Answer the following questions from the figure legend below.
(a) In panel A, which color marks ASPM-1?
(b) In anaphase spindles, to what does SPD-1 localize?
(c) What length do all the scale bars represent?

» Passage for review:
═══

Figure 6. Microtubules reorganize into miniature bipolar spindles that can segregate chromosomes.

Figure 6.

(A) Immunofluorescence (IF) imaging of microtubules (green), DNA (blue), ASPM-1 (red), and dynein (not shown in merge) in monopolar spindle breakdown conditions (klp-18(RNAi) + short-term Dynein auxin-inducible degron [AID]). Microtubule bundles appear to reorganize around individual chromosomes, seen through ASPM-1 flanking either side of the chromosome; note that in these images ASPM-1 also appears to be on chromosomes, but that is background staining that sometimes occurs with this antibody (Wignall and Villeneuve, 2009) and is not real signal. (B) IF imaging of SPD-1 localization in the Dynein AID strain in control RNAi conditions (rows 1–4) or following klp-18(RNAi) (rows 5–7); shown are tubulin (green), DNA (blue), SPD-1 (red), and dynein (not shown in merge). SPD-1 does not localize to spindles in metaphase (rows 1, 3; 18/18 metaphases), but localizes to overlapping microtubules in anaphase spindles in the presence or absence of dynein (rows 2, 4; 17/17 anaphases). SPD-1 is not localized to monopolar spindles either before or after monopole breakdown (rows 5, 6; 60/60 monopoles and breakdowns), but can clearly be seen localized to miniature anaphases (row 7; 27/27 mini anaphases). Cortex is represented by the dashed line. All scale bars = 2.5 µm.

═══

» Data shown:
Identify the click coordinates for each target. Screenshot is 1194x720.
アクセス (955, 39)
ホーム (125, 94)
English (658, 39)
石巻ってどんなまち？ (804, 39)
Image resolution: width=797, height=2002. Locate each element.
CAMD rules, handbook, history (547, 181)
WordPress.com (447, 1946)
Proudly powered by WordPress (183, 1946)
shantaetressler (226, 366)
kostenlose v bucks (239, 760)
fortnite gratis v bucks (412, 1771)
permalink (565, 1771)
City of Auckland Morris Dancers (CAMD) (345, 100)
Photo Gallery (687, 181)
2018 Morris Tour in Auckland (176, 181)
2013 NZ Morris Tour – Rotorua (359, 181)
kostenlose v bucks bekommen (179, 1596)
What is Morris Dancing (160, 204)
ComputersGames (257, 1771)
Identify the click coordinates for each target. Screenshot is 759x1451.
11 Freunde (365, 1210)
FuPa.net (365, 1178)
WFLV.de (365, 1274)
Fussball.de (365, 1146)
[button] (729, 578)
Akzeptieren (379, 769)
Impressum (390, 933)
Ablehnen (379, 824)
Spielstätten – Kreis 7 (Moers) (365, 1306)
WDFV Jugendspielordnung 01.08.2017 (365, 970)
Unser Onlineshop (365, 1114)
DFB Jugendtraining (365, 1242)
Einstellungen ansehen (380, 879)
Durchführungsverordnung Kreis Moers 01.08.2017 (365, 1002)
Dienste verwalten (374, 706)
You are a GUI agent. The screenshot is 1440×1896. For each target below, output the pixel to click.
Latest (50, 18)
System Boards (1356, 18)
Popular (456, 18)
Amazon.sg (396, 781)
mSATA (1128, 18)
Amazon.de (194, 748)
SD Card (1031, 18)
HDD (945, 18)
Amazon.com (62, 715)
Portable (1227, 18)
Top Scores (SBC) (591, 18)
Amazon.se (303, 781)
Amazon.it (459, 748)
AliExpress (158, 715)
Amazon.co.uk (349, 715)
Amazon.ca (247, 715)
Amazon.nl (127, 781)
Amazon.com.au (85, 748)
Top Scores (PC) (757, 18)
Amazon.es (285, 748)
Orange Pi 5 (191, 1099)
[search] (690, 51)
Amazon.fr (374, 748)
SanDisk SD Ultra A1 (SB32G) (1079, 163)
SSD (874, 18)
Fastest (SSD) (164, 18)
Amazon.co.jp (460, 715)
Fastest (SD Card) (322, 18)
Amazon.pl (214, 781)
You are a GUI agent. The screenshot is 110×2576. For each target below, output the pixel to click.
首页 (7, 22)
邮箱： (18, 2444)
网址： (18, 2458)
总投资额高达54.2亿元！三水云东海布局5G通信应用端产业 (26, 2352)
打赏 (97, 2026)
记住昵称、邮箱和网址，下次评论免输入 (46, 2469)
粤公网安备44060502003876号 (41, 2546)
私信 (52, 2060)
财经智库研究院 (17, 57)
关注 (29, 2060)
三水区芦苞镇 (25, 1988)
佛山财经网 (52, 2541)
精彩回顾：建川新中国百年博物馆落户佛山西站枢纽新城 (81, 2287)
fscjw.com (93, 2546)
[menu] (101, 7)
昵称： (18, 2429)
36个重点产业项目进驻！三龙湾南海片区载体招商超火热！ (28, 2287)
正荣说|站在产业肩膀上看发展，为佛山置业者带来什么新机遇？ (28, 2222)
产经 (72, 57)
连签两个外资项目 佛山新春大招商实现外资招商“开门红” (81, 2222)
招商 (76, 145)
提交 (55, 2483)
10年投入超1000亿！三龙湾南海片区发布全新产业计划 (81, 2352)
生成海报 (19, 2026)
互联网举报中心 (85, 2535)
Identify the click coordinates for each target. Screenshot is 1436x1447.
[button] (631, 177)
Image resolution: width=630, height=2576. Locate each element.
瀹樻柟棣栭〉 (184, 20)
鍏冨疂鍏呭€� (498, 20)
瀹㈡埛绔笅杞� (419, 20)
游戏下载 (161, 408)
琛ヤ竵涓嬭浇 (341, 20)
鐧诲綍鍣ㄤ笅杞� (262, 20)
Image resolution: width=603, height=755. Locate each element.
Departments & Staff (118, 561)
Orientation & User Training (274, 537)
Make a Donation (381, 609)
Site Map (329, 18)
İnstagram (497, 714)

═══

» Answer below:
(a) Red.
(b) Overlapping microtubules.
(c) 2.5 µm.